▶ _PROBLEM STATEMENT_: Change "Instruction" to "Command" wherever it occurs in the entries below, and keep everything else identical.

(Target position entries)
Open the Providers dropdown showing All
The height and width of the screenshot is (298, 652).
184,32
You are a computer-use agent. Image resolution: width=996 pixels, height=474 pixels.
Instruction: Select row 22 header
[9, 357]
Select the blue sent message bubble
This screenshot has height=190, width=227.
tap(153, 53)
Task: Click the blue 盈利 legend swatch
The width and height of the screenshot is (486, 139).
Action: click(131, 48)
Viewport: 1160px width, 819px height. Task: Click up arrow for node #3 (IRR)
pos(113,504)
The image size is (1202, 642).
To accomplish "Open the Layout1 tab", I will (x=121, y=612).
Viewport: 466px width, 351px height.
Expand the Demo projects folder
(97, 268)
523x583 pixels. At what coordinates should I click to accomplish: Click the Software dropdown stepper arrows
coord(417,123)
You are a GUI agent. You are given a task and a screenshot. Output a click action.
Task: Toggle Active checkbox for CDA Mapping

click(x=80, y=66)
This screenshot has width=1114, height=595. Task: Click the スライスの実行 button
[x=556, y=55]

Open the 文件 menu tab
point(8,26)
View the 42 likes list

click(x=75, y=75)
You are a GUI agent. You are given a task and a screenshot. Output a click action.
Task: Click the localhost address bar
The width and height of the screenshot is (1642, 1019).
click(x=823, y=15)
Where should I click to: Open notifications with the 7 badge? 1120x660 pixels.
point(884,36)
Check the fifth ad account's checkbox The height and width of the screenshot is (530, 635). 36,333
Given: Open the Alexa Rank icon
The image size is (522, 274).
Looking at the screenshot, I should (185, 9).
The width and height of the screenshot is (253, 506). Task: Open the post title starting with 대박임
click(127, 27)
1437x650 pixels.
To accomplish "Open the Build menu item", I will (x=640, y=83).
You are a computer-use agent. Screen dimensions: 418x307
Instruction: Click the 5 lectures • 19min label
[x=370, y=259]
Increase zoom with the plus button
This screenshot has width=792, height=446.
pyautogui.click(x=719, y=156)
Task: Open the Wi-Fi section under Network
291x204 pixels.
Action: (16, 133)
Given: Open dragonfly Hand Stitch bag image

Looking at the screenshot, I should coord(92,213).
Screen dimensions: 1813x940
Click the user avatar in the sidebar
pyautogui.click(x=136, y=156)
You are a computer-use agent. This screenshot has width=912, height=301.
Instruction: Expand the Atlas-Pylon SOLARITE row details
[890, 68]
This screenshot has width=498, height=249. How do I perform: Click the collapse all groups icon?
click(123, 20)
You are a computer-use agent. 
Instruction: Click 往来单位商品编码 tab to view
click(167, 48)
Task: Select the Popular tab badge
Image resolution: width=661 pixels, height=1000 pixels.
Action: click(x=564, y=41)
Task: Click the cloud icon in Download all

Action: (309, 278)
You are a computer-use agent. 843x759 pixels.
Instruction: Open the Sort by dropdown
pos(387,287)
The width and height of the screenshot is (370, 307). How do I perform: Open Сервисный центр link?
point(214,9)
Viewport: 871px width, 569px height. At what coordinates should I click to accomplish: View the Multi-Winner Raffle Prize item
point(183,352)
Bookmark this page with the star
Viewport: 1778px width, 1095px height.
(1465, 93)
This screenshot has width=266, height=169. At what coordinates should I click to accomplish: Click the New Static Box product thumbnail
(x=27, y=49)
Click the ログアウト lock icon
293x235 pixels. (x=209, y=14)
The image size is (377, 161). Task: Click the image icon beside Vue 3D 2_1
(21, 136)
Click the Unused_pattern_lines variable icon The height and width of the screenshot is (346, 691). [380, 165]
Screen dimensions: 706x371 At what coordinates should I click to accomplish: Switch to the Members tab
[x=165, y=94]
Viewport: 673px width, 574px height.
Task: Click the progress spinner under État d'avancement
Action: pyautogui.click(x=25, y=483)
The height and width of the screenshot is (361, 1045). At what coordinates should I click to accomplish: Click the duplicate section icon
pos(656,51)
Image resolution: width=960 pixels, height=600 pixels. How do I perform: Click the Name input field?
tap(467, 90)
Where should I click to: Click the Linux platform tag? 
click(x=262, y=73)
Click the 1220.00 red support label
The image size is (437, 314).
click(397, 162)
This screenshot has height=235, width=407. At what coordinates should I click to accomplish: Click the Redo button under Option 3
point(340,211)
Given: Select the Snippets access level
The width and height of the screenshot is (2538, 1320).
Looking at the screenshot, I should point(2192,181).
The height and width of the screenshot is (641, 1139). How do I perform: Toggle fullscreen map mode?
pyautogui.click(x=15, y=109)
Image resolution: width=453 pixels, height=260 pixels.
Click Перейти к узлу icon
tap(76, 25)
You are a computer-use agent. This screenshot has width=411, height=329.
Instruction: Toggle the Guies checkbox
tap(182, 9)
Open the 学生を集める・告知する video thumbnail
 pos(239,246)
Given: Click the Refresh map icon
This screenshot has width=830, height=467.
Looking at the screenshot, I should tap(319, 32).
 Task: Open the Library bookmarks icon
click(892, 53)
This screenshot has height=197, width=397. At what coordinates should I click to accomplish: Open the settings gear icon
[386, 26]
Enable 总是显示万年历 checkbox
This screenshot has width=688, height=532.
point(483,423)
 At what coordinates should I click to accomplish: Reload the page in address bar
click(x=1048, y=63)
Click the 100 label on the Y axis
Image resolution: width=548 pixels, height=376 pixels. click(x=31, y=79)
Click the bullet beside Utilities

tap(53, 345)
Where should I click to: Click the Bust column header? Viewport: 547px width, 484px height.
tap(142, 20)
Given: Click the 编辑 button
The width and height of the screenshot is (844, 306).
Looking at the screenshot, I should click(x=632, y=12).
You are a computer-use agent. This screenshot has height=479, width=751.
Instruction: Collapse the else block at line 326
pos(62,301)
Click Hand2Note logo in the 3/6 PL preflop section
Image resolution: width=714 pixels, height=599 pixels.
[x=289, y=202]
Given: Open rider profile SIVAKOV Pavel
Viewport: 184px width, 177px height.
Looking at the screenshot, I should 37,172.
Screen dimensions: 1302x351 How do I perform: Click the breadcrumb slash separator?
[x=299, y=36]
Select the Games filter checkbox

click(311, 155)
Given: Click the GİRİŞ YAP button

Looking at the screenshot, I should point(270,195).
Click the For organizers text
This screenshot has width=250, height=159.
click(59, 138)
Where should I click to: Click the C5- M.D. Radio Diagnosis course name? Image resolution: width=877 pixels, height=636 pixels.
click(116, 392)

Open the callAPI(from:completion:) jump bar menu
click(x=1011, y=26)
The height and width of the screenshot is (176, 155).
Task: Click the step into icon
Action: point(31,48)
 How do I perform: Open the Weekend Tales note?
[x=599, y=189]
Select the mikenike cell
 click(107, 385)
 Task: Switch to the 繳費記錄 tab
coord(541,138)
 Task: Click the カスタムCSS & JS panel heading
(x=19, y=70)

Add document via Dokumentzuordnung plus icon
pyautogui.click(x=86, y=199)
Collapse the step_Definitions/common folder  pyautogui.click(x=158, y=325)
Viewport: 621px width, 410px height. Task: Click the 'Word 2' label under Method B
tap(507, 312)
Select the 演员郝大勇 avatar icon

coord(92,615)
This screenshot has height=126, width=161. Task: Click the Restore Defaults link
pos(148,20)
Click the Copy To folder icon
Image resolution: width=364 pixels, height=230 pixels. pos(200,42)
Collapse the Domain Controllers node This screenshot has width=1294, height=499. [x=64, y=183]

▶ _RESPONSE TO THIS EXERCISE_:
Open the Providers dropdown showing All
The height and width of the screenshot is (298, 652).
184,32
You are a computer-use agent. Image resolution: width=996 pixels, height=474 pixels.
Command: Select row 22 header
[9, 357]
Select the blue sent message bubble
This screenshot has height=190, width=227.
tap(153, 53)
Task: Click the blue 盈利 legend swatch
The width and height of the screenshot is (486, 139).
Action: click(131, 48)
Viewport: 1160px width, 819px height. Task: Click up arrow for node #3 (IRR)
pos(113,504)
The image size is (1202, 642).
To accomplish "Open the Layout1 tab", I will (x=121, y=612).
Viewport: 466px width, 351px height.
Expand the Demo projects folder
(97, 268)
523x583 pixels. At what coordinates should I click to accomplish: Click the Software dropdown stepper arrows
coord(417,123)
You are a GUI agent. You are given a task and a screenshot. Output a click action.
Task: Toggle Active checkbox for CDA Mapping

click(x=80, y=66)
This screenshot has width=1114, height=595. Task: Click the スライスの実行 button
[x=556, y=55]

Open the 文件 menu tab
point(8,26)
View the 42 likes list

click(x=75, y=75)
You are a GUI agent. You are given a task and a screenshot. Output a click action.
Task: Click the localhost address bar
The width and height of the screenshot is (1642, 1019).
click(x=823, y=15)
Where should I click to: Open notifications with the 7 badge? 1120x660 pixels.
point(884,36)
Check the fifth ad account's checkbox The height and width of the screenshot is (530, 635). 36,333
Given: Open the Alexa Rank icon
The image size is (522, 274).
Looking at the screenshot, I should (185, 9).
The width and height of the screenshot is (253, 506). Task: Open the post title starting with 대박임
click(127, 27)
1437x650 pixels.
To accomplish "Open the Build menu item", I will (x=640, y=83).
You are a computer-use agent. Screen dimensions: 418x307
Command: Click the 5 lectures • 19min label
[x=370, y=259]
Increase zoom with the plus button
This screenshot has width=792, height=446.
pyautogui.click(x=719, y=156)
Task: Open the Wi-Fi section under Network
291x204 pixels.
Action: (16, 133)
Given: Open dragonfly Hand Stitch bag image

Looking at the screenshot, I should coord(92,213).
Screen dimensions: 1813x940
Click the user avatar in the sidebar
pyautogui.click(x=136, y=156)
You are a computer-use agent. This screenshot has width=912, height=301.
Command: Expand the Atlas-Pylon SOLARITE row details
[890, 68]
This screenshot has width=498, height=249. How do I perform: Click the collapse all groups icon?
click(123, 20)
You are a computer-use agent. 
Command: Click 往来单位商品编码 tab to view
click(167, 48)
Task: Select the Popular tab badge
Image resolution: width=661 pixels, height=1000 pixels.
Action: click(x=564, y=41)
Task: Click the cloud icon in Download all

Action: (309, 278)
You are a computer-use agent. 843x759 pixels.
Command: Open the Sort by dropdown
pos(387,287)
The width and height of the screenshot is (370, 307). How do I perform: Open Сервисный центр link?
point(214,9)
Viewport: 871px width, 569px height. At what coordinates should I click to accomplish: View the Multi-Winner Raffle Prize item
point(183,352)
Bookmark this page with the star
Viewport: 1778px width, 1095px height.
(1465, 93)
This screenshot has width=266, height=169. At what coordinates should I click to accomplish: Click the New Static Box product thumbnail
(x=27, y=49)
Click the ログアウト lock icon
293x235 pixels. (x=209, y=14)
The image size is (377, 161). Task: Click the image icon beside Vue 3D 2_1
(21, 136)
Click the Unused_pattern_lines variable icon The height and width of the screenshot is (346, 691). [380, 165]
Screen dimensions: 706x371 At what coordinates should I click to accomplish: Switch to the Members tab
[x=165, y=94]
Viewport: 673px width, 574px height.
Task: Click the progress spinner under État d'avancement
Action: pyautogui.click(x=25, y=483)
The height and width of the screenshot is (361, 1045). At what coordinates should I click to accomplish: Click the duplicate section icon
pos(656,51)
Image resolution: width=960 pixels, height=600 pixels. How do I perform: Click the Name input field?
tap(467, 90)
Where should I click to: Click the Linux platform tag? 
click(x=262, y=73)
Click the 1220.00 red support label
The image size is (437, 314).
click(397, 162)
This screenshot has height=235, width=407. At what coordinates should I click to accomplish: Click the Redo button under Option 3
point(340,211)
Given: Select the Snippets access level
The width and height of the screenshot is (2538, 1320).
Looking at the screenshot, I should point(2192,181).
The height and width of the screenshot is (641, 1139). How do I perform: Toggle fullscreen map mode?
pyautogui.click(x=15, y=109)
Image resolution: width=453 pixels, height=260 pixels.
Click Перейти к узлу icon
tap(76, 25)
You are a computer-use agent. This screenshot has width=411, height=329.
Command: Toggle the Guies checkbox
tap(182, 9)
Open the 学生を集める・告知する video thumbnail
 pos(239,246)
Given: Click the Refresh map icon
This screenshot has width=830, height=467.
Looking at the screenshot, I should tap(319, 32).
 Task: Open the Library bookmarks icon
click(892, 53)
This screenshot has height=197, width=397. At what coordinates should I click to accomplish: Open the settings gear icon
[386, 26]
Enable 总是显示万年历 checkbox
This screenshot has width=688, height=532.
point(483,423)
 At what coordinates should I click to accomplish: Reload the page in address bar
click(x=1048, y=63)
Click the 100 label on the Y axis
Image resolution: width=548 pixels, height=376 pixels. click(x=31, y=79)
Click the bullet beside Utilities

tap(53, 345)
Where should I click to: Click the Bust column header? Viewport: 547px width, 484px height.
tap(142, 20)
Given: Click the 编辑 button
The width and height of the screenshot is (844, 306).
Looking at the screenshot, I should click(x=632, y=12).
You are a computer-use agent. This screenshot has height=479, width=751.
Command: Collapse the else block at line 326
pos(62,301)
Click Hand2Note logo in the 3/6 PL preflop section
Image resolution: width=714 pixels, height=599 pixels.
[x=289, y=202]
Given: Open rider profile SIVAKOV Pavel
Viewport: 184px width, 177px height.
Looking at the screenshot, I should 37,172.
Screen dimensions: 1302x351 How do I perform: Click the breadcrumb slash separator?
[x=299, y=36]
Select the Games filter checkbox

click(311, 155)
Given: Click the GİRİŞ YAP button

Looking at the screenshot, I should point(270,195).
Click the For organizers text
This screenshot has width=250, height=159.
click(59, 138)
Where should I click to: Click the C5- M.D. Radio Diagnosis course name? Image resolution: width=877 pixels, height=636 pixels.
click(116, 392)

Open the callAPI(from:completion:) jump bar menu
click(x=1011, y=26)
The height and width of the screenshot is (176, 155).
Task: Click the step into icon
Action: point(31,48)
 How do I perform: Open the Weekend Tales note?
[x=599, y=189]
Select the mikenike cell
 click(107, 385)
 Task: Switch to the 繳費記錄 tab
coord(541,138)
 Task: Click the カスタムCSS & JS panel heading
(x=19, y=70)

Add document via Dokumentzuordnung plus icon
pyautogui.click(x=86, y=199)
Collapse the step_Definitions/common folder  pyautogui.click(x=158, y=325)
Viewport: 621px width, 410px height. Task: Click the 'Word 2' label under Method B
tap(507, 312)
Select the 演员郝大勇 avatar icon

coord(92,615)
This screenshot has height=126, width=161. Task: Click the Restore Defaults link
pos(148,20)
Click the Copy To folder icon
Image resolution: width=364 pixels, height=230 pixels. pos(200,42)
Collapse the Domain Controllers node This screenshot has width=1294, height=499. [x=64, y=183]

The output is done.